We noted a preference for pressure control ventilation modes for all patient indications. Clinicians may prefer for this ventilation style due to the decelerating flow pattern and ability to limit inspiratory pressures[2830]. Ventilator induced lung injury may result from choice of ventilation modes or strategies that do not limit inspiratory pressures and deliver tidal volumes based on predicted body weight[31, 32]. We were unable to calculate tidal volume by predicted or actual body weight as patient height and weight were rarely documented either on our case report forms or on documents used by participating EDs and ICUs. It is unclear if this indicates clinicians were not targeting tidal volume to predicted body weight or if it reflects a need to revise ventilation charting in the ED.

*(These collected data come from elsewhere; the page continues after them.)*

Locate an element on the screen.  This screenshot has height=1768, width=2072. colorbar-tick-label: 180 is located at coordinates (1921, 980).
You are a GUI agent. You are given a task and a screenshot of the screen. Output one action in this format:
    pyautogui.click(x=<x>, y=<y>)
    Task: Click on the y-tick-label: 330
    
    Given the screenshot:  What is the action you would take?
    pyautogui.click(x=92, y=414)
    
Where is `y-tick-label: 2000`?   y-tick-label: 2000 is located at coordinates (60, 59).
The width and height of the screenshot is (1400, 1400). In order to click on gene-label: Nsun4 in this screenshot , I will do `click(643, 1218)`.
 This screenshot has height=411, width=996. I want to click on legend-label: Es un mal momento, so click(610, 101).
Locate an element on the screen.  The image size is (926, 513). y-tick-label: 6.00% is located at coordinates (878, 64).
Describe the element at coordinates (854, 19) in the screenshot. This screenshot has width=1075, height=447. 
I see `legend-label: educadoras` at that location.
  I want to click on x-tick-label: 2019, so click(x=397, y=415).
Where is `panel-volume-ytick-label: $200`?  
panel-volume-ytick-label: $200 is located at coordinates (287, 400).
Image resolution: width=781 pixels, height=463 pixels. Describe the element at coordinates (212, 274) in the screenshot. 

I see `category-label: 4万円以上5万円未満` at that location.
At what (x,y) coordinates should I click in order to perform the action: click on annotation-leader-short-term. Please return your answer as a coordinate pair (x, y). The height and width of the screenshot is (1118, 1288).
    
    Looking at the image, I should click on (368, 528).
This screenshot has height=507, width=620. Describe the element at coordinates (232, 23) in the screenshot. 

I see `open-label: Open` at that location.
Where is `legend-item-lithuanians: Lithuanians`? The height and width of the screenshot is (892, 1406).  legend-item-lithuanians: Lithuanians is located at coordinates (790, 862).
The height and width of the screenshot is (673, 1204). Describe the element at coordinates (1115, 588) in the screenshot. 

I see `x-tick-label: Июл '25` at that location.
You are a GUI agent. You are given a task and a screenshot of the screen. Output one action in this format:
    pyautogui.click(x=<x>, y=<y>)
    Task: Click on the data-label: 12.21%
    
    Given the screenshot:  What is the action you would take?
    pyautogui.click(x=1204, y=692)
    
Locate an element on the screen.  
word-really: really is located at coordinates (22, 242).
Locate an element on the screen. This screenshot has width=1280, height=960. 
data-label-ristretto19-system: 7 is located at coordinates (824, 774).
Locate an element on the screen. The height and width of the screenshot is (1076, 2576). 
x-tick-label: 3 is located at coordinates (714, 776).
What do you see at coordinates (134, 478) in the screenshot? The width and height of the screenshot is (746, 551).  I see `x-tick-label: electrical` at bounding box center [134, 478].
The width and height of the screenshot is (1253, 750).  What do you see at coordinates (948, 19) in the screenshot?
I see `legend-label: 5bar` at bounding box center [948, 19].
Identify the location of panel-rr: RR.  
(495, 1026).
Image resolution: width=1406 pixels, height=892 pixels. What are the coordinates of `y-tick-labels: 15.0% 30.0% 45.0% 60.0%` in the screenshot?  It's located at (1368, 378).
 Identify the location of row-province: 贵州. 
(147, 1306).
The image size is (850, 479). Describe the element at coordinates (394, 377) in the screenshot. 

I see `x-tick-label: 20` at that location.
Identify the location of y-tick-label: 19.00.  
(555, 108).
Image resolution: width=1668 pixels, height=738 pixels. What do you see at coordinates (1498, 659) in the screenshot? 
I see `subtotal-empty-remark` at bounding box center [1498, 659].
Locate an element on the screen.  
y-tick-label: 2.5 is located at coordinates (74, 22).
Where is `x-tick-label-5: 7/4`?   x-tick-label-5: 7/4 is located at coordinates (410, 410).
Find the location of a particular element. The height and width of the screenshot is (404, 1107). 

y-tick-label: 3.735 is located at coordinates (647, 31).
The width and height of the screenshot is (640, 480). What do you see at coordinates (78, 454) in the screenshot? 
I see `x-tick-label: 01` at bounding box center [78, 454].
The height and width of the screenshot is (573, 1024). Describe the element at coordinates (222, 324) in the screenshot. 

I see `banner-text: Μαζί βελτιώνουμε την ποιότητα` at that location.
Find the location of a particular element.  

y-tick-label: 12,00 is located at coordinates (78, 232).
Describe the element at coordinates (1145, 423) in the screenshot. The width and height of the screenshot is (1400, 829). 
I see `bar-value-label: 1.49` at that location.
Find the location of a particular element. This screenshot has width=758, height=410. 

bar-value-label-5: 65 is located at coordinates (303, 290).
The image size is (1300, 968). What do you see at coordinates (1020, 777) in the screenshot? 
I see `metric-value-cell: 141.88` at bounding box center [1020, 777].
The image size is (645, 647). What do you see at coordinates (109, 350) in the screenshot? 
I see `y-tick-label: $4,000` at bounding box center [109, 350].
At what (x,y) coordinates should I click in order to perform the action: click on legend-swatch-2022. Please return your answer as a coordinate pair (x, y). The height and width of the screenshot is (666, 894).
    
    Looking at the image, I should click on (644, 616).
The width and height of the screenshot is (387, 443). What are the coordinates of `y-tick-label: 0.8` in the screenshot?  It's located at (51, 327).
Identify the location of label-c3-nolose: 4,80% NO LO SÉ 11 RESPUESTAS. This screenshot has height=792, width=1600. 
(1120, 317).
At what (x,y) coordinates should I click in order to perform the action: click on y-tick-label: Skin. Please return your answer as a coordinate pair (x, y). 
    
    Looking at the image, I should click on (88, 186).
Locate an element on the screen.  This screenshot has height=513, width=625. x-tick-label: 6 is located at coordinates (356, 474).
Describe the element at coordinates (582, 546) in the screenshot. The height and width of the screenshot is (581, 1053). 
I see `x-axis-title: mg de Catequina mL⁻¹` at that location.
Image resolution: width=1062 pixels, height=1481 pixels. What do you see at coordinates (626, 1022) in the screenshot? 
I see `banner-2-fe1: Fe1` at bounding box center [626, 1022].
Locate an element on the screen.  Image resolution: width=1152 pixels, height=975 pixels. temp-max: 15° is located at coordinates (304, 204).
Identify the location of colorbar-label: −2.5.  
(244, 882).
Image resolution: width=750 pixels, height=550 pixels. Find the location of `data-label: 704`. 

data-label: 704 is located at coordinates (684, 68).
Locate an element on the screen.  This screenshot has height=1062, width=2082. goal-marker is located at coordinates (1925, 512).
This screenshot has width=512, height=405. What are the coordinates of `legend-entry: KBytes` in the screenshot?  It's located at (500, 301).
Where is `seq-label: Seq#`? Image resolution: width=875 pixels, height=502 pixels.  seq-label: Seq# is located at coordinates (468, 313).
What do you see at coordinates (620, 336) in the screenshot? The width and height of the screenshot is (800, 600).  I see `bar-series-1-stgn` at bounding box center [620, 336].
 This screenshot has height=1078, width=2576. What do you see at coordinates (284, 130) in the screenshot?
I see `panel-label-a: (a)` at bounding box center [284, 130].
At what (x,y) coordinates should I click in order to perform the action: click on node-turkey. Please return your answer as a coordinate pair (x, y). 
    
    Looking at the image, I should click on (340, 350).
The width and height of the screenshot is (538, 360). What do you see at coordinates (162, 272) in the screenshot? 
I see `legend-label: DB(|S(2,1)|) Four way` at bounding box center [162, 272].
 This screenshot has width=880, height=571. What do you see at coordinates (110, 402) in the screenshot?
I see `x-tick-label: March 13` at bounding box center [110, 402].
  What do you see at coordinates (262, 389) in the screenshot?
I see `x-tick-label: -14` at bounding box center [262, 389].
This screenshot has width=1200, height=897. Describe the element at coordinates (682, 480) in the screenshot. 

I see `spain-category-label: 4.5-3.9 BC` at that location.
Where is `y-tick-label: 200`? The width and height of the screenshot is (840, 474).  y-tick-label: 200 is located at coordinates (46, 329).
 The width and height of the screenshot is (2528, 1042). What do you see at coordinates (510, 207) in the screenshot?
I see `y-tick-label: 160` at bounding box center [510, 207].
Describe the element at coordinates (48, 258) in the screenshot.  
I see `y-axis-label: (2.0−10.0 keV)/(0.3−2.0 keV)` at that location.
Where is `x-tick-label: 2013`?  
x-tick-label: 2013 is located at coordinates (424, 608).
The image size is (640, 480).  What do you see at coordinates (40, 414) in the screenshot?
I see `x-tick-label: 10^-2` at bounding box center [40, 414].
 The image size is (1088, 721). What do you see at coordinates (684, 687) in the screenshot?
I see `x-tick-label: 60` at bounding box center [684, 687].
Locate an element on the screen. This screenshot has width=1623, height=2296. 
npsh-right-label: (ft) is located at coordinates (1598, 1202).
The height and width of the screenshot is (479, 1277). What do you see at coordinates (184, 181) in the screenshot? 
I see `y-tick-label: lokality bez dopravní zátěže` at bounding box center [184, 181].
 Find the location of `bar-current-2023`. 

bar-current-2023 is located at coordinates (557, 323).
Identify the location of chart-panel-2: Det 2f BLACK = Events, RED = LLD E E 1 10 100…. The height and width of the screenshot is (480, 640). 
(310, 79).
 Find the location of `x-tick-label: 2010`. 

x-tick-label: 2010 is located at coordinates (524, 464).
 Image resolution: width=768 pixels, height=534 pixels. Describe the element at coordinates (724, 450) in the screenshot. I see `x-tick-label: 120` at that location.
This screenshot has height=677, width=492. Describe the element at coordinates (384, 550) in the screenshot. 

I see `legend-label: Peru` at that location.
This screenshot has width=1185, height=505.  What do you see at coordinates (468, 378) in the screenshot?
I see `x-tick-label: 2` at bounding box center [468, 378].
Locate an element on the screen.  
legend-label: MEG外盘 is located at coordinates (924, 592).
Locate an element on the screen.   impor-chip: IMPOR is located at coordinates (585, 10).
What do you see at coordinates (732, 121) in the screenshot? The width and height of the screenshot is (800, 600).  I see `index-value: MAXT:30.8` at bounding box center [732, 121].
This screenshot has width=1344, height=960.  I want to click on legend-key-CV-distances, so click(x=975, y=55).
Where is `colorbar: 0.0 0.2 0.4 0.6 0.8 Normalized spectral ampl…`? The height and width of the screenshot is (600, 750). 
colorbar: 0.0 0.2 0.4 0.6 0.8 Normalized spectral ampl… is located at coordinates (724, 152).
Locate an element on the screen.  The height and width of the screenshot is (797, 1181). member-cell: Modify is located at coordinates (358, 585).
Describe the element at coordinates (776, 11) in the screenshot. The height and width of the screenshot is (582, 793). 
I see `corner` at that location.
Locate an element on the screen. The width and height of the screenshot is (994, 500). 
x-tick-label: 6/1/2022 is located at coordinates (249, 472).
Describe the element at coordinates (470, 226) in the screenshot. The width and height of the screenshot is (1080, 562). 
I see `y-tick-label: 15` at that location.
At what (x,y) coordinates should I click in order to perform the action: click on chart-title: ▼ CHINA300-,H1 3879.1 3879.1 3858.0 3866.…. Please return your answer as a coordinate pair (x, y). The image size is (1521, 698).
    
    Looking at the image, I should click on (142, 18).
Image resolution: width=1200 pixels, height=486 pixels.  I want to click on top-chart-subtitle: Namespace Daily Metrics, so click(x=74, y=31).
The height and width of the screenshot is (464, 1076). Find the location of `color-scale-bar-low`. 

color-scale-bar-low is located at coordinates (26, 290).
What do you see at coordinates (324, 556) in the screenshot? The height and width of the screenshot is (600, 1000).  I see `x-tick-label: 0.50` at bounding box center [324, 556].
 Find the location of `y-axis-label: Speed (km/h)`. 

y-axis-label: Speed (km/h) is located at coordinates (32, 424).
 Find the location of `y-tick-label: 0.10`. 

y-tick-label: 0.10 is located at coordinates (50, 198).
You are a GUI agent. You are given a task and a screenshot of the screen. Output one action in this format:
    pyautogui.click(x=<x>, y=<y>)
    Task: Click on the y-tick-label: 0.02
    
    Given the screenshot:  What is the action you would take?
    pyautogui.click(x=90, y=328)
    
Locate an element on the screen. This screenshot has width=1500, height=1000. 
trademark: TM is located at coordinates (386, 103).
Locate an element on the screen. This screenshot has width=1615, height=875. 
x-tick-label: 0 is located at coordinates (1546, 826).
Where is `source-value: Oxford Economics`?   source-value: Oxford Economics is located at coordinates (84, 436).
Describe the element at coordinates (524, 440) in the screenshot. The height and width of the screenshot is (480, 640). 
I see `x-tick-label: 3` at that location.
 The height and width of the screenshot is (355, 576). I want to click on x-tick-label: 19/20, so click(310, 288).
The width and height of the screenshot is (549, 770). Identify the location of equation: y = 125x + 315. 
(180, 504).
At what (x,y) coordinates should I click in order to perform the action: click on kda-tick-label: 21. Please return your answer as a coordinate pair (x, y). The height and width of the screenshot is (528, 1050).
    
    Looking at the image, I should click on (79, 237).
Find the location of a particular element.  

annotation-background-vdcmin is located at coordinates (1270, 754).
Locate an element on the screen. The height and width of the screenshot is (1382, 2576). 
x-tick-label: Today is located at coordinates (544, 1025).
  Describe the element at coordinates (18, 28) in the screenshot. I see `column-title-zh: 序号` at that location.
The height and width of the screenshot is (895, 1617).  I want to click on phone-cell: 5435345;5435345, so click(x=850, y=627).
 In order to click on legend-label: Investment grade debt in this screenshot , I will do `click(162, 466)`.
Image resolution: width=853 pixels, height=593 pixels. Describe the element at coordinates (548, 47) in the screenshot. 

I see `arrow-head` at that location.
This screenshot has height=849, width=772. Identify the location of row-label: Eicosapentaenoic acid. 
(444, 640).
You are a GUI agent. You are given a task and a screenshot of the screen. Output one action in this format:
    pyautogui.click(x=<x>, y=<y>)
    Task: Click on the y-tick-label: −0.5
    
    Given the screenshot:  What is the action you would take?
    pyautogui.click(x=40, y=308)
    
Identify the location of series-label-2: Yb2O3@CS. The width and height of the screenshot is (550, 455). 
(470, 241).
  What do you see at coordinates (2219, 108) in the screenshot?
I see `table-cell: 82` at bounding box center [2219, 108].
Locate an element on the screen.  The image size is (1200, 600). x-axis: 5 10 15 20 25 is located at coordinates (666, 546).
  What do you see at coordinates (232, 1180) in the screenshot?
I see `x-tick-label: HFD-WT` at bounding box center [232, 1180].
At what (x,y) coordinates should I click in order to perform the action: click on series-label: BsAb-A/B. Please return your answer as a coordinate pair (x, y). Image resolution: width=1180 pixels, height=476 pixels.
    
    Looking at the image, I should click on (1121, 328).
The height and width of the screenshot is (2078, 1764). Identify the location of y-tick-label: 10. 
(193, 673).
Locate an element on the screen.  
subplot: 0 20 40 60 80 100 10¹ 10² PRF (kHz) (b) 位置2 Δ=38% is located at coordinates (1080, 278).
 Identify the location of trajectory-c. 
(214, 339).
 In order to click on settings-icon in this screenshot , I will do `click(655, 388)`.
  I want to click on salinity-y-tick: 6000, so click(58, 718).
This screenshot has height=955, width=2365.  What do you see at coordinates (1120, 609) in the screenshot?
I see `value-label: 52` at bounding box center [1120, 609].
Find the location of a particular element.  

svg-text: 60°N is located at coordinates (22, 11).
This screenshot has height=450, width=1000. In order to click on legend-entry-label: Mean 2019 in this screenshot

Recommendations for ABG sampling state ABGs should quantitate the response to therapeutic interventions such as mechanical ventilation[33]. Only 55% of patients had an ABG measured during their ED stay and the median time to availability of ABG results was greater than one hour. Point of care ABG analysis was unavailable at the participating EDs. Of concern was the number of traumatic brain injured patients with a PaCO2 less than 30 and greater than 49 mmHg on initial measurement. Studies indicate PaCO2 levels in this range result in increased mortality[34, 35].

Limitations

This study was conducted in four centers representing inner city, high volume EDs, two of which provided regionalized trauma services to the province of Ontario. Our findings may not be generalizable to other centers and countries that may vary in their ability to provide care to ventilated patients and experience differences in patient and staffing profiles, ED LOS, and access block. RTs were asked to identify the primary reason for mechanical ventilation at the time of initiation from a predefined list and reasons for ED discharge delay introducing the potential for subjective assessments. Notwithstanding, reasons for ventilation were checked against ED discharge diagnoses and occurrence of ED discharge delay was confirmed in ED information systems. Due to the observational nature of the study, other confounding factors may have influenced ED LOS that were not accounted for in multivariate analyses. As well we could not examine the relationship between hospital mortality and ED LOS in the absence of a reliable ED illness severity score.

Conclusions

While patients requiring mechanical ventilation represent a small proportion of the total ED presentations they are not an infrequent event and many experienced an ED LOS > 24 h. This finding raises concerns about the potential impact on patient safety and the quality of care received by critically ill patients in the ED and suggests a need for education for the ED team on management of ventilation beyond initial stabilization. ED discharge delays occurred more frequently for patients receiving NIV in the ED suggesting the need for review of admission pathways for these patients and consideration for provision of NIV on general floors.

Author contributions

LR, SG, KB, AW, JL conceived the study, LR coordinated data collection and managed the data entry process, AK performed data analyses, all authors contributed to interpretation of the data, manuscript drafts and have read and approved the final manuscript.

Financial support

Canadian Association of Emergency Physicians and the Canadian Institutes of Health Research Partnerships in Health Service Improvement. Dr. Burns holds a Clinician Scientist award from the Canadian Institutes of Health Research.